> _Task brief_: In the data below, find every line with the word "value" and copy it.

> _Source data_:

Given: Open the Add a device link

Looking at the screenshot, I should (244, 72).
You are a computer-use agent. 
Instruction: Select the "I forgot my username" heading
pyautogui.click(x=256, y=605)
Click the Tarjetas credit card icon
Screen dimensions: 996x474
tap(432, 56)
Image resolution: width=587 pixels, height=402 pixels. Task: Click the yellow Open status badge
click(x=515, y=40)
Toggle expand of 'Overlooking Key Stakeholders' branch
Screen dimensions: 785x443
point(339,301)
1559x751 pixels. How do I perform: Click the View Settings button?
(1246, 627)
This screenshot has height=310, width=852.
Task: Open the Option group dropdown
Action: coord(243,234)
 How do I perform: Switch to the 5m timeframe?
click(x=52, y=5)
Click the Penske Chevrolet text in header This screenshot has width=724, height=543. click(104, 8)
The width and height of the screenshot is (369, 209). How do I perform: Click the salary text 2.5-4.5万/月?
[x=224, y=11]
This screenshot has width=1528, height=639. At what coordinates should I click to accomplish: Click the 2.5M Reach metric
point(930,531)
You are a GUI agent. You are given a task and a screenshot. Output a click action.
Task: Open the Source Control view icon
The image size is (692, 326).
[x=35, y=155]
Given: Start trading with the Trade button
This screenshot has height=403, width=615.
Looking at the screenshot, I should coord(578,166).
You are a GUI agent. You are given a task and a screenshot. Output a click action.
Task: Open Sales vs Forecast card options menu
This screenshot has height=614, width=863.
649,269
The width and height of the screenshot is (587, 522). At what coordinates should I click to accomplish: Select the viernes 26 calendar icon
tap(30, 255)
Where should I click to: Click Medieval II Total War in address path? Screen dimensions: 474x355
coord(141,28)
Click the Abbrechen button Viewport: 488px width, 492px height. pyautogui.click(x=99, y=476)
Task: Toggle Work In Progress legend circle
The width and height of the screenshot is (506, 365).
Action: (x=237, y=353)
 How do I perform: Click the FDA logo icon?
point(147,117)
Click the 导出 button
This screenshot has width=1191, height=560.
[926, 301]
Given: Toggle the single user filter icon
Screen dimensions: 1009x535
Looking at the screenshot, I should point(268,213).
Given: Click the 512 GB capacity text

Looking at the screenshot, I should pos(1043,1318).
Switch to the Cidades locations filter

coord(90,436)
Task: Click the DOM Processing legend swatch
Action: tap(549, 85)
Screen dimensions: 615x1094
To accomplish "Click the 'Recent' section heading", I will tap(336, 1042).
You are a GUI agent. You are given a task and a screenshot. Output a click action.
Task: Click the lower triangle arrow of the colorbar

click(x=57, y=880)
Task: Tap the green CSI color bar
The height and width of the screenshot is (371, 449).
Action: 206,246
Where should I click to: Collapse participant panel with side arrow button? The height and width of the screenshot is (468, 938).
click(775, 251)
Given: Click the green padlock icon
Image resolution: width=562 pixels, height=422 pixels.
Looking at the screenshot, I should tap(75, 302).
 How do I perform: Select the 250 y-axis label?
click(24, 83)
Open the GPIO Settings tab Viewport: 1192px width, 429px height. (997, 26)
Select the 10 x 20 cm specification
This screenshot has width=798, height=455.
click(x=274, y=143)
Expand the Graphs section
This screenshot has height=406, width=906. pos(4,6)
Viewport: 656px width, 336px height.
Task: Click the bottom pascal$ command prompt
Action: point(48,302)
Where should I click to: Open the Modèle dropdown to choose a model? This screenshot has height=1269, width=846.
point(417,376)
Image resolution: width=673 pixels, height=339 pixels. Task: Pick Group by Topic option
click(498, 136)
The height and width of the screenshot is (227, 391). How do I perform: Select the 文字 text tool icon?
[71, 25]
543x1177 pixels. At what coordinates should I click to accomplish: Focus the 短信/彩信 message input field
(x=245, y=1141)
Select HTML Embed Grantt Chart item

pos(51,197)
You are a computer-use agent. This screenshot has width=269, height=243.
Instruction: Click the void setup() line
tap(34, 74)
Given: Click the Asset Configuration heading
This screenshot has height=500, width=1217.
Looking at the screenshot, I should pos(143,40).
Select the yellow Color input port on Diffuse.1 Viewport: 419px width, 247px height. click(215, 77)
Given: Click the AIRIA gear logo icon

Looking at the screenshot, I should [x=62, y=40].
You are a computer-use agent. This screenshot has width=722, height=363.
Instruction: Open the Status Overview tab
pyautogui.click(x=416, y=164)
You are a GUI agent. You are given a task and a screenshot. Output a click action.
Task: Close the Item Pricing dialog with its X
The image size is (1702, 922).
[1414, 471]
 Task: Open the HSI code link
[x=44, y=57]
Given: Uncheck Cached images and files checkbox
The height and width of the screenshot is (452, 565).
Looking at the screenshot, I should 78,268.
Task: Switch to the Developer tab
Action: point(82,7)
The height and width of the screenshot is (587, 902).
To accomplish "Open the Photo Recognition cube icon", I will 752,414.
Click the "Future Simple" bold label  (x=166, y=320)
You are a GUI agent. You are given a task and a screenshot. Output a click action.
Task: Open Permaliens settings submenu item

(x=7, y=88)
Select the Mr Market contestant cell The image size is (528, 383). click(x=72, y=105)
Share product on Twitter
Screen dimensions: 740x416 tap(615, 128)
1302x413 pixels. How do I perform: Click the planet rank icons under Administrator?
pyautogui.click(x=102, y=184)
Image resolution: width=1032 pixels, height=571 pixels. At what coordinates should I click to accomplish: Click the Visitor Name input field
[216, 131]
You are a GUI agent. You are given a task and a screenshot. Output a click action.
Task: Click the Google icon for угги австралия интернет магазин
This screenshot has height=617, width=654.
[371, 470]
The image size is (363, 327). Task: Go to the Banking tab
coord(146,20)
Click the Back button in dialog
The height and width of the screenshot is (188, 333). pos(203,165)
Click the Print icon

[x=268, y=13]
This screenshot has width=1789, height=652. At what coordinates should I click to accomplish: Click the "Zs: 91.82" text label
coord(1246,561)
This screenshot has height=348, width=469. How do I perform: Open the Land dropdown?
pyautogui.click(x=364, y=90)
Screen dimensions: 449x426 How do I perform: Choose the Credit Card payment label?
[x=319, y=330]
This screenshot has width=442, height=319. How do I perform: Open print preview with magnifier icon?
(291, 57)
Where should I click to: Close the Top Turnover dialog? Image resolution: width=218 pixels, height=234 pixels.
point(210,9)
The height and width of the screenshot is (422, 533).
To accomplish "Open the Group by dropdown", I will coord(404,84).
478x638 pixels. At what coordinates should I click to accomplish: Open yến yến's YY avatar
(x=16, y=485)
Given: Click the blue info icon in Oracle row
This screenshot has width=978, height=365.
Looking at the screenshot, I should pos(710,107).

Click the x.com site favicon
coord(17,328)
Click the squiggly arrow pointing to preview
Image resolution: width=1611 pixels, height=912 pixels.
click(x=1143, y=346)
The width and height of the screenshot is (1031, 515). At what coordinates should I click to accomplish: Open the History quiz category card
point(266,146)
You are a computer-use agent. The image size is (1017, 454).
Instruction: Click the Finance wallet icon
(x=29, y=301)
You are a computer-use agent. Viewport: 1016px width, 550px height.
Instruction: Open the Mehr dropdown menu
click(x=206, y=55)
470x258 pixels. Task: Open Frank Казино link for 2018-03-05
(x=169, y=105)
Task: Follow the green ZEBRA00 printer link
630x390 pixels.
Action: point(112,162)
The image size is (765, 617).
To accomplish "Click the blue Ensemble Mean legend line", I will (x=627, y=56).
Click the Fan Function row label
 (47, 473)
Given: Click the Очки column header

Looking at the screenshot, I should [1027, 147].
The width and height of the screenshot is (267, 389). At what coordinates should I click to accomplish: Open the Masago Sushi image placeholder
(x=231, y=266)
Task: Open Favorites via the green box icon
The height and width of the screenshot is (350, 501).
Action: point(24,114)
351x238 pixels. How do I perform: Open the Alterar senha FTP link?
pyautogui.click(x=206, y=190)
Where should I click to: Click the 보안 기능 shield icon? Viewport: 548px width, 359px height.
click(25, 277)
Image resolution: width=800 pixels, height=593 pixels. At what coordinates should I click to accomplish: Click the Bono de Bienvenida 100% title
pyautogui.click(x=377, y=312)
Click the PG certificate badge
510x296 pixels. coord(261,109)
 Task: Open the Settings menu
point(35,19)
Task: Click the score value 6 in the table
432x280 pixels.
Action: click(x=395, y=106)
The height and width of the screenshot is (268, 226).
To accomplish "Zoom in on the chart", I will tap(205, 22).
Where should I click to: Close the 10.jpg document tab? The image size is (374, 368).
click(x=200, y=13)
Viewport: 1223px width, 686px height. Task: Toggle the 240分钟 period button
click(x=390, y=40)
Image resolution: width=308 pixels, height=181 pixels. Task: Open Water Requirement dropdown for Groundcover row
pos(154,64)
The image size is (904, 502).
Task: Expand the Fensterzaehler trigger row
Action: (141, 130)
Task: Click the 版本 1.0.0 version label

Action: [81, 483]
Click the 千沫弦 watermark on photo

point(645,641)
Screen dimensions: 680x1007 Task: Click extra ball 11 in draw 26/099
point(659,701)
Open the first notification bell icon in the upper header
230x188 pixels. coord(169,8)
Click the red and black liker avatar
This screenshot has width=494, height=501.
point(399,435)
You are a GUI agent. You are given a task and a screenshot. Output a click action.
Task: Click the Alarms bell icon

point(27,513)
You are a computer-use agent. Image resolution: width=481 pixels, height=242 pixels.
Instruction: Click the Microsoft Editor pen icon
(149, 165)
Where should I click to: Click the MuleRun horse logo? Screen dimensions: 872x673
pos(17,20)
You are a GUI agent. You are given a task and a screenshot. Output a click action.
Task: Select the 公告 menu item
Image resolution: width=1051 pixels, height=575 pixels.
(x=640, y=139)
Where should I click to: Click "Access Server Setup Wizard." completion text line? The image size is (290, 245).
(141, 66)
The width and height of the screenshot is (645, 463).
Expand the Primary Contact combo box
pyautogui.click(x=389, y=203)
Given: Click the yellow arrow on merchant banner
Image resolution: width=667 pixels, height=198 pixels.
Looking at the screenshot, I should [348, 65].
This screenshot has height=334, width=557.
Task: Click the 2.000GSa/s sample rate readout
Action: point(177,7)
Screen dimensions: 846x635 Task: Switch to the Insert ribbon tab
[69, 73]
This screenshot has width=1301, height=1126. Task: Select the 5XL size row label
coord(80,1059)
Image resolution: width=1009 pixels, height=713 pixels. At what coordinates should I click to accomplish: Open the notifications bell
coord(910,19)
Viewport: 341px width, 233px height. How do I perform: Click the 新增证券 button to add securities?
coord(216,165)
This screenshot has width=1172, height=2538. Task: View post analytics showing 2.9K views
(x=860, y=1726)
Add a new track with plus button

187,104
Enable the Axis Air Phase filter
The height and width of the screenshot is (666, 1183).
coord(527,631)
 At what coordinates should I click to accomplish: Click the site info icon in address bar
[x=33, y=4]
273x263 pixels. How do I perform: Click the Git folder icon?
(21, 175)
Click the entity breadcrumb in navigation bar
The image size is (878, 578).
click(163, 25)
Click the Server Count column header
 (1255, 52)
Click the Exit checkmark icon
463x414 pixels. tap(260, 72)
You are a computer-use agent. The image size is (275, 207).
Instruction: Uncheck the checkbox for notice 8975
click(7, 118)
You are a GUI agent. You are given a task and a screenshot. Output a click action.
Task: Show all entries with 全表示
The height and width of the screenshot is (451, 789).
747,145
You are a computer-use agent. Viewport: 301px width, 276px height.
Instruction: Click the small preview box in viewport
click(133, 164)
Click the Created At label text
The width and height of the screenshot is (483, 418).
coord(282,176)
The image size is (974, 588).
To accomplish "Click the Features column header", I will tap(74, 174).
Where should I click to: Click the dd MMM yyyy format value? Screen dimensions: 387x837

> _Response_:
Task: Click the score value 6 in the table
Where should I click to: Click the dd MMM yyyy format value? Screen dimensions: 387x837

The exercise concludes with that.